Although it was a rocky start at first, the reporting requirement actually made things a lot easier in the long run, says Deborah Frye, MT (ASCP), MBA, CIC, an infection preventionist at Lehigh Valley Hospital and Health Network in Allentown, PA.

This year, Lehigh Valley is up for its Joint Commission accreditation survey, and Act 52 has made that part of the preparation process easier because EP 9 is already met. “It sort of softens the burden of the Joint Commission requirements because you have all that data and you are able to identify areas of improvement,” says Frye.

Transferring a patient

The difficult part about meeting some of the EPs in this standard is that to fulfill the requirements, you need the cooperation of many people, particularly frontline staff members who have a variety of other issues to deal with. In almost all circumstances, a nurse, not an IP-, will be the one transferring or discharging the patient.

EP 10 requires the hospital to inform the receiving organization when it becomes aware that it transferred a patient who has an infection requiring monitoring, treatment, or isolation.

“This actually becomes a little difficult, and it takes a lot of thought and a real team approach,” Burns says. “It’s generally not the infection control staff. Many times, it’s the discharging nurse who is having a conversation with the next facility where the information needs to be shared.”

Also, it’s helpful if staff members have some sort of checklist to use during discharge, says Gail Bennett, RN, MSN, CIC, owner of ICP Associates, Inc., in Rome, GA.

“If we know about the infection when the discharge is occurring, it’s important to have a good transfer form that gives us a prompt to include infectious diseases,” says Bennett. “And that’s what a lot of hospitals are working on now, just making sure they have the best form so that information cannot be forgotten or overlooked as they are doing the transfer.”

The IP’s responsibility in this case is less hands-on and more in the form of leadership and initiative in terms of educating and preparing staff members.

“I think the infection preventionist has to take charge of the standard and put the right people together in a room and discuss how are we going to do this,” says Burns. “What I think is a great idea might be a terrible idea for the bedside nurse, so you have to have those people in the room helping to make those decisions.”

The future: Electronic records

EP 11 states that when a hospital becomes aware that it received a patient from another healthcare organization who has an infection requiring action, and the infection was not communicated by the referring organization, the hospital informs that facility.

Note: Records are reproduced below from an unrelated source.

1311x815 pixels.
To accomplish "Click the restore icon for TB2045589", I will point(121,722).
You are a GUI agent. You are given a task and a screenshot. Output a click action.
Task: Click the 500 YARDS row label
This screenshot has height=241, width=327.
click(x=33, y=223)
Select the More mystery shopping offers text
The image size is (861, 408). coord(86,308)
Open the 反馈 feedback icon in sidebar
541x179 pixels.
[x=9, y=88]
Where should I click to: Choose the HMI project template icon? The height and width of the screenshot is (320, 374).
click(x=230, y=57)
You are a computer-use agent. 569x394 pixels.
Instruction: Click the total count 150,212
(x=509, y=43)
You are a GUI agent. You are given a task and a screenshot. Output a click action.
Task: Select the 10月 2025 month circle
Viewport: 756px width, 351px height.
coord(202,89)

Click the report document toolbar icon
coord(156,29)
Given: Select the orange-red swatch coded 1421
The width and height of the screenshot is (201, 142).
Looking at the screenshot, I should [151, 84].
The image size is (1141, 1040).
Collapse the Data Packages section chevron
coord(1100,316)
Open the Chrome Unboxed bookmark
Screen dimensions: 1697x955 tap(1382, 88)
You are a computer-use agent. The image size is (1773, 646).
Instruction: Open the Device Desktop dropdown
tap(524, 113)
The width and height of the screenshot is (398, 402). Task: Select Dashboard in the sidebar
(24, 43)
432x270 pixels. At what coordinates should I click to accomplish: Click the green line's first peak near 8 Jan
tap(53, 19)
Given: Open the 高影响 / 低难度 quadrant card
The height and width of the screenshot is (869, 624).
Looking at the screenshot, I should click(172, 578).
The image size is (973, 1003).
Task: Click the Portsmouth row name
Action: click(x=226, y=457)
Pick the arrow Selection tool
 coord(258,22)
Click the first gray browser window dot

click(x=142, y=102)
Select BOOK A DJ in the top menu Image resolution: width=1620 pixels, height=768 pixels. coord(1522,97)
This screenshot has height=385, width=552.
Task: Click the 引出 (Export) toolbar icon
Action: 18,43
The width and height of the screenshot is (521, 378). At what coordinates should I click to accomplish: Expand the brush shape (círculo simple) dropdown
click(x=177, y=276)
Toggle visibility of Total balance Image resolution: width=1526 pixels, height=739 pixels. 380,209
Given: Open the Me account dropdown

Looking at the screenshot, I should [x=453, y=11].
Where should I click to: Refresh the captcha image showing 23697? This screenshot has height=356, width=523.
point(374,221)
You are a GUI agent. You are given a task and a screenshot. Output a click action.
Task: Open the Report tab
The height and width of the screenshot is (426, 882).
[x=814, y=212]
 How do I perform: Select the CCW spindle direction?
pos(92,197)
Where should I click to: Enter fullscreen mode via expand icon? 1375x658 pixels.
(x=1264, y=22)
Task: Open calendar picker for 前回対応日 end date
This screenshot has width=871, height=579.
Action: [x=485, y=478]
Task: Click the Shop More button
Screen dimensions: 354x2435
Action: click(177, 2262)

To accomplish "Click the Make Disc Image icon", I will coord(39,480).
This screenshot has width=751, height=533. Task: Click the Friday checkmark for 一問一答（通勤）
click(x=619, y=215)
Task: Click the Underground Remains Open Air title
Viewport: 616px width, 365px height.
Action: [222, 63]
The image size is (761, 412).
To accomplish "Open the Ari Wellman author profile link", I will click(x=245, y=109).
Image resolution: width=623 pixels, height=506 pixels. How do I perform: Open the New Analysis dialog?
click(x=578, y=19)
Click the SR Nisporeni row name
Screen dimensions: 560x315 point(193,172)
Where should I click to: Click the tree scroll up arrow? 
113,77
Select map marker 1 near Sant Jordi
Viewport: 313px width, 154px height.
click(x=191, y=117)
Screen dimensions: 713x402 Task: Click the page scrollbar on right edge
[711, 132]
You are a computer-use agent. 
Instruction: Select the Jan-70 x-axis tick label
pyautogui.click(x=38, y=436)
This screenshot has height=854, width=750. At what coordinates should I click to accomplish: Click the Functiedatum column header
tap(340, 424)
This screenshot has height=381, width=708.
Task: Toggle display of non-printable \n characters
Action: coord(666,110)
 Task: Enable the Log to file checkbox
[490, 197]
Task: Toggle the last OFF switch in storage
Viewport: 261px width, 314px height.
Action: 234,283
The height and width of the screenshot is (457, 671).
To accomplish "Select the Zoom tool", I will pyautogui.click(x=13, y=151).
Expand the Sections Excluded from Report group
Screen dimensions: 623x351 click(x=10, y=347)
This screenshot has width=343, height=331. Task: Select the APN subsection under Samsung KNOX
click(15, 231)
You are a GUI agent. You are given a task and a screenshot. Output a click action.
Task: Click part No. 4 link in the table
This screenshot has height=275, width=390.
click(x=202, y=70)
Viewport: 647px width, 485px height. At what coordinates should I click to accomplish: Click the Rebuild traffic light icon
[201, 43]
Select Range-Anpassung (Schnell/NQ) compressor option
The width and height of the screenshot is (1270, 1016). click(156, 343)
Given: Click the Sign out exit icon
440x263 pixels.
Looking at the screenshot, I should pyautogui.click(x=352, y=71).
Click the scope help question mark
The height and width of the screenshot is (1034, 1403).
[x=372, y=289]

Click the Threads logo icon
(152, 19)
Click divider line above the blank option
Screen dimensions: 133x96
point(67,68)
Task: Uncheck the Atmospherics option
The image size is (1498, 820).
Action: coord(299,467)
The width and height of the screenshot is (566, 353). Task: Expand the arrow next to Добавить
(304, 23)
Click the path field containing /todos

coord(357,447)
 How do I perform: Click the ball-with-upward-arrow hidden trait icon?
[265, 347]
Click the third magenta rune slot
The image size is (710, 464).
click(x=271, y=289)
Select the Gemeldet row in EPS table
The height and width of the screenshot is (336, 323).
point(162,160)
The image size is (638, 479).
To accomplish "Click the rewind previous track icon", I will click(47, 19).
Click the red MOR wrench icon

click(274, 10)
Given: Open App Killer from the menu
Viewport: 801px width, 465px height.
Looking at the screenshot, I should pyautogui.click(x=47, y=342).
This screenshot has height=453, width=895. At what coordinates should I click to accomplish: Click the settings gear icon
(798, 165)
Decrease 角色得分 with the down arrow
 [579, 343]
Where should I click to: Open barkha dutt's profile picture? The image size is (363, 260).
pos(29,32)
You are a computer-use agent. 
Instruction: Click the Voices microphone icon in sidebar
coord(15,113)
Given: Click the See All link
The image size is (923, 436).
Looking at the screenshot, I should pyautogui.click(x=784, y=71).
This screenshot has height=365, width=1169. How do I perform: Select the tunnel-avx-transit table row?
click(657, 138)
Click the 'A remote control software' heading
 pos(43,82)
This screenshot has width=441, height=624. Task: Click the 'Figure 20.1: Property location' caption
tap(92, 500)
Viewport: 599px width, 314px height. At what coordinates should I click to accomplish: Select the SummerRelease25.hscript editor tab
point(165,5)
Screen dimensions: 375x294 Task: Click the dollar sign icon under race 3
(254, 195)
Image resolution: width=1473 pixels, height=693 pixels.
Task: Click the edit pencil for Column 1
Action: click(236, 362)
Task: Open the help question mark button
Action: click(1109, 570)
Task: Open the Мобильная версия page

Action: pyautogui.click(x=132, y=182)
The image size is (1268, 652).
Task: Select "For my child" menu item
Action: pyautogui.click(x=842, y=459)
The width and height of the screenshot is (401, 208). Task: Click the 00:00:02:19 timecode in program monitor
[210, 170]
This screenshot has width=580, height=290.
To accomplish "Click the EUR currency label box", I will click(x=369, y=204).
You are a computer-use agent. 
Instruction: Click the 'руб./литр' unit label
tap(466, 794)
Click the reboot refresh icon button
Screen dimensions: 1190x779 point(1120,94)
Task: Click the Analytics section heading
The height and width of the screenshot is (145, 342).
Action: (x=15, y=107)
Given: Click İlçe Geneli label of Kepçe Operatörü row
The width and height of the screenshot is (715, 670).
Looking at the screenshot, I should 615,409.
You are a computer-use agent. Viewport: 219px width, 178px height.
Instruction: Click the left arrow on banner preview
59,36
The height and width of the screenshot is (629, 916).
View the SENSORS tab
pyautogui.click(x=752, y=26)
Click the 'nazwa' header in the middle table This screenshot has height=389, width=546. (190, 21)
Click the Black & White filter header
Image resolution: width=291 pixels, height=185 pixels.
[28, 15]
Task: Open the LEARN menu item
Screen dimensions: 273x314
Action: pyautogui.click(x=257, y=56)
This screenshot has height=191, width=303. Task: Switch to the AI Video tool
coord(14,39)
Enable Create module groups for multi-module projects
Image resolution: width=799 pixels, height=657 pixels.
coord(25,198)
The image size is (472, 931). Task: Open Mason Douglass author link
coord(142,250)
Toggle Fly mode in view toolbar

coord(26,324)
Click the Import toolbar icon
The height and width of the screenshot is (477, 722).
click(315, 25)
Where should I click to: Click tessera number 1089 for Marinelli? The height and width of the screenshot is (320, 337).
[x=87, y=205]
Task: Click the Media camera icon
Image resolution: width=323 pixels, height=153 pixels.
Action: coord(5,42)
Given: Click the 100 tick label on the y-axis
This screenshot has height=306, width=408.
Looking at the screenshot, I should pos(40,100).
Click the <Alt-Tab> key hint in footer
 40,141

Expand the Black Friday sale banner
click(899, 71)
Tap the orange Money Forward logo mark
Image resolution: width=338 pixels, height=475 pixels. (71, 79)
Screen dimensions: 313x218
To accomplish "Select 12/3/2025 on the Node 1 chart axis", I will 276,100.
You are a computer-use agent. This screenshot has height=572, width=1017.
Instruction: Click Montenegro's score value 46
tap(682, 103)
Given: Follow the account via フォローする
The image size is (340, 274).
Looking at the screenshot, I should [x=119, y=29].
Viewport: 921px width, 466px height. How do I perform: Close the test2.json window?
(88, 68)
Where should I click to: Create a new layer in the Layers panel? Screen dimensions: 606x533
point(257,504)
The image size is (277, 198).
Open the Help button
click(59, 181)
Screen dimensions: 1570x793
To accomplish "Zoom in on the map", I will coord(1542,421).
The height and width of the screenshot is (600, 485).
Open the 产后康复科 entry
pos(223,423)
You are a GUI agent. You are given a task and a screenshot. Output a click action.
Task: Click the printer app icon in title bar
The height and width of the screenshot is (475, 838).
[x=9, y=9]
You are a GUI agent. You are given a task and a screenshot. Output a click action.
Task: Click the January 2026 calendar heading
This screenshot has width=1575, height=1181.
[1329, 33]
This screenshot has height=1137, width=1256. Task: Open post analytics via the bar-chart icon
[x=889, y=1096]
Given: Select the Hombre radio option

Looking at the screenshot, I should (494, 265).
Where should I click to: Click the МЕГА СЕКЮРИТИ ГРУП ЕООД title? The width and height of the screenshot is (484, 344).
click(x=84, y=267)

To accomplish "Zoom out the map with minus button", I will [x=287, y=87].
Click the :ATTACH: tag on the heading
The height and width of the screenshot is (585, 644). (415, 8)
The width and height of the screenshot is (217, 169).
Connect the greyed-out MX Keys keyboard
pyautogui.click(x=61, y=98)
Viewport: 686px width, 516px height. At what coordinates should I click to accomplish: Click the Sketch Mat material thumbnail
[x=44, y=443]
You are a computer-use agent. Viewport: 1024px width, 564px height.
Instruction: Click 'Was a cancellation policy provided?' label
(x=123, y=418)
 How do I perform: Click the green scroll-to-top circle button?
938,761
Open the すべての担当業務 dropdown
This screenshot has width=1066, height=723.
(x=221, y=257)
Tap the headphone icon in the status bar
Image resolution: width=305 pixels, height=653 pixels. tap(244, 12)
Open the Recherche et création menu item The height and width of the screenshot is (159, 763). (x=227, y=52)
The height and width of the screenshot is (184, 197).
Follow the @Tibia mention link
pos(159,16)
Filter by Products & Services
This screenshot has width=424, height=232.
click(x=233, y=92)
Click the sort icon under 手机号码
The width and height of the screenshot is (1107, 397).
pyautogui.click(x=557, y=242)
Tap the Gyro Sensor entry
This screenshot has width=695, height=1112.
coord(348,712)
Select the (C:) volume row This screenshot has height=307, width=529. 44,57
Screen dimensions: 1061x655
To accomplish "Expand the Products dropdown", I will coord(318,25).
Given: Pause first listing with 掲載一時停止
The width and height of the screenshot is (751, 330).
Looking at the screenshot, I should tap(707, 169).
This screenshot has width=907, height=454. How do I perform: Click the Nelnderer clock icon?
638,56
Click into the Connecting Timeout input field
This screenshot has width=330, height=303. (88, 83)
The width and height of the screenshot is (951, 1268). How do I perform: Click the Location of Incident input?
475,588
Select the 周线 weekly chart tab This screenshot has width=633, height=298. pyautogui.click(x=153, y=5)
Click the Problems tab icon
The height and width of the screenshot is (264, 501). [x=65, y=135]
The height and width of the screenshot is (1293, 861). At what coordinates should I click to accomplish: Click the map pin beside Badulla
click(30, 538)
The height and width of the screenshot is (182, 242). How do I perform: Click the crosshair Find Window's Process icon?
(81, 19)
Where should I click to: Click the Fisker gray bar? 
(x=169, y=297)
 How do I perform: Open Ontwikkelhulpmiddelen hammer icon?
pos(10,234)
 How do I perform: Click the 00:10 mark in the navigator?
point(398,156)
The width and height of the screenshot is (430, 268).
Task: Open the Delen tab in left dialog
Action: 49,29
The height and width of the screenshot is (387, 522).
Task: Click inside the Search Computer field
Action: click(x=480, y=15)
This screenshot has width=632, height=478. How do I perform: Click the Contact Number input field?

The Joint Commission defines what it means by infections “requiring action,” noting that it includes infections requiring isolation and/or public reporting or those that may aid in the referring organization’s surveillance.

“I think we’ve really needed that communication for a long time and putting strength of standard behind it has really forced us to focus on it,” says Bennett. But there is a possible savior on the horizon: electronic medical records, which would essentially cut out the need for phone calls.

“Then it won’t be like the tattletale accusatory phone call,” says Burns. “We are all going to be sharing the same data, and it will be right there in front of us, and the information just lives with the patient.”